One determined person can make a difference between war and peace. Ginny Bouvier’s dogged, focused, thoughtful initiatives to support the Colombian peace process helped nudge the Colombian process along the road to final accords.

Ginny especially helped to foster the role of Colombian women in the peace process. With women as a separate sector excluded at the start, Ginny encouraged, funded, and supported Colombian women’s persistent efforts to be heard at the peace table in Havana, not just as individual victims but as women, with distinct and essential perspectives if peace was to be won and upheld. She also helped lift up the voices of families of the disappeared, Afro-Colombian and indigenous communities, human rights activists, and victims of the conflict.
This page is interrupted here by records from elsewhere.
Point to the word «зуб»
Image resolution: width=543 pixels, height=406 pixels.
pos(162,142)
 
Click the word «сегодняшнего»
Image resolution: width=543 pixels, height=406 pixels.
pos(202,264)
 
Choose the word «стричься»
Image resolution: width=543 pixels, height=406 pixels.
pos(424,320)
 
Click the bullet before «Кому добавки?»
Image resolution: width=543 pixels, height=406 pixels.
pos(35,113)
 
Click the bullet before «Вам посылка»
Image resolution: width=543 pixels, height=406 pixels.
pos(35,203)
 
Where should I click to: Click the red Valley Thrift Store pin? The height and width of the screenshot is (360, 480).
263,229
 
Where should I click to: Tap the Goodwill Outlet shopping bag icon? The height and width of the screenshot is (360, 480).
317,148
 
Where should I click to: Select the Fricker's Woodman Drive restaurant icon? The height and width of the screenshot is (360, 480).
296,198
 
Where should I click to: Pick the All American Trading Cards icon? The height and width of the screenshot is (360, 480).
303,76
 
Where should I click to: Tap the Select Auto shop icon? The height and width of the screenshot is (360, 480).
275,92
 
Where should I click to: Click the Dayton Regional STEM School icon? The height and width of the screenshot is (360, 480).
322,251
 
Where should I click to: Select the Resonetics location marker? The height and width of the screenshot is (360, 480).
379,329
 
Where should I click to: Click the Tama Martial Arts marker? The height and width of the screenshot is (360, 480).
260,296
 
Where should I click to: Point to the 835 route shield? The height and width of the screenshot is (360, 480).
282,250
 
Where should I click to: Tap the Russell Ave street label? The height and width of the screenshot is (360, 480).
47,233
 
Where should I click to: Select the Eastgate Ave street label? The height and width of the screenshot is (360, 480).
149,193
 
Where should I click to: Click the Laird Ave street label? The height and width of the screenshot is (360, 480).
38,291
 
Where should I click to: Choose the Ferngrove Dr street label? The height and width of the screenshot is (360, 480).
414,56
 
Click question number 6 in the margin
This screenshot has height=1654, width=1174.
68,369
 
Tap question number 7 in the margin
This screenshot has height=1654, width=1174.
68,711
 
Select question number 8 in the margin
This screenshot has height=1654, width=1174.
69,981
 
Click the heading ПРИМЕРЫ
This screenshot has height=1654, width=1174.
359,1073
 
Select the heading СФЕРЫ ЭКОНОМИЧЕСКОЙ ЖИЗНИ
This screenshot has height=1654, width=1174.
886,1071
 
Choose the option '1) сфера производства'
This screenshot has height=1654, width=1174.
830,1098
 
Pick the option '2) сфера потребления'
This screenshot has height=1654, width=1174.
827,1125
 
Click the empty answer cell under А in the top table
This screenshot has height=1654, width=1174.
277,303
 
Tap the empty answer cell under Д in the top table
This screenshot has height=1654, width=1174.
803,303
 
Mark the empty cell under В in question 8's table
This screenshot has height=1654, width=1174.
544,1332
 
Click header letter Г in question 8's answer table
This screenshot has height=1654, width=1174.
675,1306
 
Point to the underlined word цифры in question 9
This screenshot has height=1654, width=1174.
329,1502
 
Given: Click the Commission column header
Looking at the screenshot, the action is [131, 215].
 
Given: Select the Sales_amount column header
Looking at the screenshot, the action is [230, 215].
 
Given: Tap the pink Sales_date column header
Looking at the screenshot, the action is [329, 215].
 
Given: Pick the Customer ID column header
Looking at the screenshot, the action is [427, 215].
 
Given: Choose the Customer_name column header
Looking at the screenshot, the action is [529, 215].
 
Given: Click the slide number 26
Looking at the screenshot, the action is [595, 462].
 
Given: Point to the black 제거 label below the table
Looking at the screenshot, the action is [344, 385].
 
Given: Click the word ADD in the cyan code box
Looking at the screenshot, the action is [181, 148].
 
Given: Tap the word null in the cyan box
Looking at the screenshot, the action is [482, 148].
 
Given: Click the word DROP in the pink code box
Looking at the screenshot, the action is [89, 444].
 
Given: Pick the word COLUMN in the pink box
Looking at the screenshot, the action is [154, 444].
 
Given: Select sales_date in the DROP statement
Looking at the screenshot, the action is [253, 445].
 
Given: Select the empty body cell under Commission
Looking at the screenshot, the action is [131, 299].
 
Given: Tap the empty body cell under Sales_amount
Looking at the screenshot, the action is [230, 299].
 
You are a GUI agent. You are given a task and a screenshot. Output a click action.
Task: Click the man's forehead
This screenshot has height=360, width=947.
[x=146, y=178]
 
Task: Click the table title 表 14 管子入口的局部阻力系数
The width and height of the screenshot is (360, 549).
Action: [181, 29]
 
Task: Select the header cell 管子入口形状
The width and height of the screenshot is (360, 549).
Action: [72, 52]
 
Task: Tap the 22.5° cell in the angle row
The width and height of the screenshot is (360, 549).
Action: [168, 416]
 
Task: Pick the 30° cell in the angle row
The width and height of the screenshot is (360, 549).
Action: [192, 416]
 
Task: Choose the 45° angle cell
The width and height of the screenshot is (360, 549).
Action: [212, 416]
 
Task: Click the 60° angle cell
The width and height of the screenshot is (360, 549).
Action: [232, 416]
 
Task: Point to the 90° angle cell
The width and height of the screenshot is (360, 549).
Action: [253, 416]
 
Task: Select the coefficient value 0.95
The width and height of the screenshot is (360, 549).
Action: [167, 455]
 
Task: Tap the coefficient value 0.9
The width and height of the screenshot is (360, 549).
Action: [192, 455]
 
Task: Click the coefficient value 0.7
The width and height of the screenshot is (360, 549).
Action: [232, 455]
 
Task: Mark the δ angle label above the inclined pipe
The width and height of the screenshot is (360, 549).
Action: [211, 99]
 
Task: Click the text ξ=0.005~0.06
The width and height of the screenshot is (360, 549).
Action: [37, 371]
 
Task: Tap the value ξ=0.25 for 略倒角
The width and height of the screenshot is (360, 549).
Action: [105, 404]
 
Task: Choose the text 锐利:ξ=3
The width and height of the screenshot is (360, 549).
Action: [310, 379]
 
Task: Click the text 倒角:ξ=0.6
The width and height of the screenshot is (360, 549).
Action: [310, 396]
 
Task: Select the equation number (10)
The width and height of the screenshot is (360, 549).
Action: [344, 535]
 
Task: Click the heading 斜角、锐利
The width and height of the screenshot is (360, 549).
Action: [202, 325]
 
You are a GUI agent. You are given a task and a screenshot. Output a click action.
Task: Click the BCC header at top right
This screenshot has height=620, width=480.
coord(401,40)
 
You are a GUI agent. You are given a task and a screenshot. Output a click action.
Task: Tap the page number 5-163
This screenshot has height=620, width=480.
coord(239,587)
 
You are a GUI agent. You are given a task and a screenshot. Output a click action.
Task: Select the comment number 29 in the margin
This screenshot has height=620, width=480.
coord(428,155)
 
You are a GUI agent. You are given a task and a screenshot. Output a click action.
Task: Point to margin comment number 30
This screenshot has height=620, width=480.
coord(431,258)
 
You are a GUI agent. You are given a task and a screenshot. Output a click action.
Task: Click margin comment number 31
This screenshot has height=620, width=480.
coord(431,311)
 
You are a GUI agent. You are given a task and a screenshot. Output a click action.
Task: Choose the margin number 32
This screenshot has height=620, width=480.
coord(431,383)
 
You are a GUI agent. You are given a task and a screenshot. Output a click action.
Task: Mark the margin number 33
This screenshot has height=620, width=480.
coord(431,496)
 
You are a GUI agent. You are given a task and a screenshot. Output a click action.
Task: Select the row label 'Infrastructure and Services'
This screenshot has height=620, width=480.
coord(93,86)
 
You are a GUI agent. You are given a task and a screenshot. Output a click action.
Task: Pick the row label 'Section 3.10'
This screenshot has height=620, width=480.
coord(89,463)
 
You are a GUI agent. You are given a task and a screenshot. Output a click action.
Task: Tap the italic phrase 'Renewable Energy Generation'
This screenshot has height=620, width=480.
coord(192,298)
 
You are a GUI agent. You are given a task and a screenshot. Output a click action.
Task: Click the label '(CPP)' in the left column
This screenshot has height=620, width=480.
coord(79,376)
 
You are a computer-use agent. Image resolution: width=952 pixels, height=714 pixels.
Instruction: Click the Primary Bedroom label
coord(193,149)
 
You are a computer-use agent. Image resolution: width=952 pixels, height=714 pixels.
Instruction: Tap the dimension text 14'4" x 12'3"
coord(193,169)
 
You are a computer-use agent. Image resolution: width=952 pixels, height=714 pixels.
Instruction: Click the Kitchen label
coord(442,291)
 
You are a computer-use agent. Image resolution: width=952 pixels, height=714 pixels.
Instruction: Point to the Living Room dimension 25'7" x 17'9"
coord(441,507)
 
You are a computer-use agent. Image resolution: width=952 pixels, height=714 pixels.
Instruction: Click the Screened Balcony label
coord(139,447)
Ginny had a keen intellect, not taking the easy way out, pushing for serious answers to difficult questions. Her insightful blog Colombia Calls: Notes on a nation’s struggle for peace and justice is a vivid history of the peace talks in the making. In her role at the U.S. Institute of Peace, Ginny brought together Colombian and U.S. government officials, other international diplomats, scholars, journalists, ex-combatants, and Colombian and U.S. civil society activists in thoughtful, visionary yet practical conversations about how to move peace forward.

Columnist Aldo Civico in the Colombian paper El Espectador rightly called her “Ginny de la Paz.”

I valued Ginny Bouvier tremendously as a colleague and partner in efforts by U.S. civil society as well as the U.S. government to support Colombian efforts to end a fifty-year war that has killed over 260,000 people and displaced over 7 million women, men and children.

We were also friends.

Ginny lived and breathed the Colombian peace process. As friends during August we would go to the Martin Luther King community swimming pool on New Hampshire Avenue in Silver Spring, between our houses. There, we would wade into the lazy river and float on inner tubes. We would go round and round the lazy river together, under the waterfalls, with all the happily shouting children and teenagers, talking about the Colombian peace process, what was happening at the peace talks in Havana, the latest wrinkle in the ELN negotiations… every last detail.

Of course, despite her capacity for focus, Ginny was hardly one-dimensional. She was deeply committed to her wonderful family, to her husband Jim and daughter Maya, and she was a good friend.

Ginny, the Colombian peace process will miss you. The world will miss you. So will I.